:: Provided records
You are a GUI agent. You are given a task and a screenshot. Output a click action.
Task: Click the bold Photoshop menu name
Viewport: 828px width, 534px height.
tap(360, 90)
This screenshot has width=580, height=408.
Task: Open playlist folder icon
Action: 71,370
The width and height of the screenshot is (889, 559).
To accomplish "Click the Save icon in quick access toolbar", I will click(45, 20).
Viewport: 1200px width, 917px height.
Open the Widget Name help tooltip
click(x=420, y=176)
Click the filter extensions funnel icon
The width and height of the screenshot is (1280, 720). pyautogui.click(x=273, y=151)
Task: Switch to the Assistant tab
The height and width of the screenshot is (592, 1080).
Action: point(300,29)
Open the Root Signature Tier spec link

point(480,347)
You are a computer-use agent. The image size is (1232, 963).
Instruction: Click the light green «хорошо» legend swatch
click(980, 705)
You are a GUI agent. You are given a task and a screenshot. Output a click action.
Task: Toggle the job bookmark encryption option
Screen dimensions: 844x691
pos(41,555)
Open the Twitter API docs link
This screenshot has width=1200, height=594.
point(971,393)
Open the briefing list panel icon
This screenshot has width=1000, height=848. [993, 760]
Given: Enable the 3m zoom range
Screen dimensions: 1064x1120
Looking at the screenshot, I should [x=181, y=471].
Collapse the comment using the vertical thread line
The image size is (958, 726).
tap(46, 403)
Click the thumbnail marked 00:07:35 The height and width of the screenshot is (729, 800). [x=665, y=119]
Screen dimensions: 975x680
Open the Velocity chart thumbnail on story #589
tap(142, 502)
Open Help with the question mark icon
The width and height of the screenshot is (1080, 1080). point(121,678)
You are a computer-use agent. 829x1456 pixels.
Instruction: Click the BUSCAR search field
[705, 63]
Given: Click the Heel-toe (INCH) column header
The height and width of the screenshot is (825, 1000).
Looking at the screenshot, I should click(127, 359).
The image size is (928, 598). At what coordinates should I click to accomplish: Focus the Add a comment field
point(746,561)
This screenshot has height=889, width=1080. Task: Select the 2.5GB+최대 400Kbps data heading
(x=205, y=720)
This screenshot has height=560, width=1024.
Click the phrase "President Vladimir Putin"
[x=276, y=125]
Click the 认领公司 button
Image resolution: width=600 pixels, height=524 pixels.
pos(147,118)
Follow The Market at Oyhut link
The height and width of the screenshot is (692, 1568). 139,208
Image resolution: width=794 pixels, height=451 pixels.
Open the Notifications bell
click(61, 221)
::::
## Exercise description
Copy each line of the data above that holds "agent".

## Task answer
You are a GUI agent. You are given a task and a screenshot. Output a click action.
You are a computer-use agent. The image size is (1232, 963).
You are a GUI agent. You are given a task and a screenshot. Output a click action.
You are a computer-use agent. 829x1456 pixels.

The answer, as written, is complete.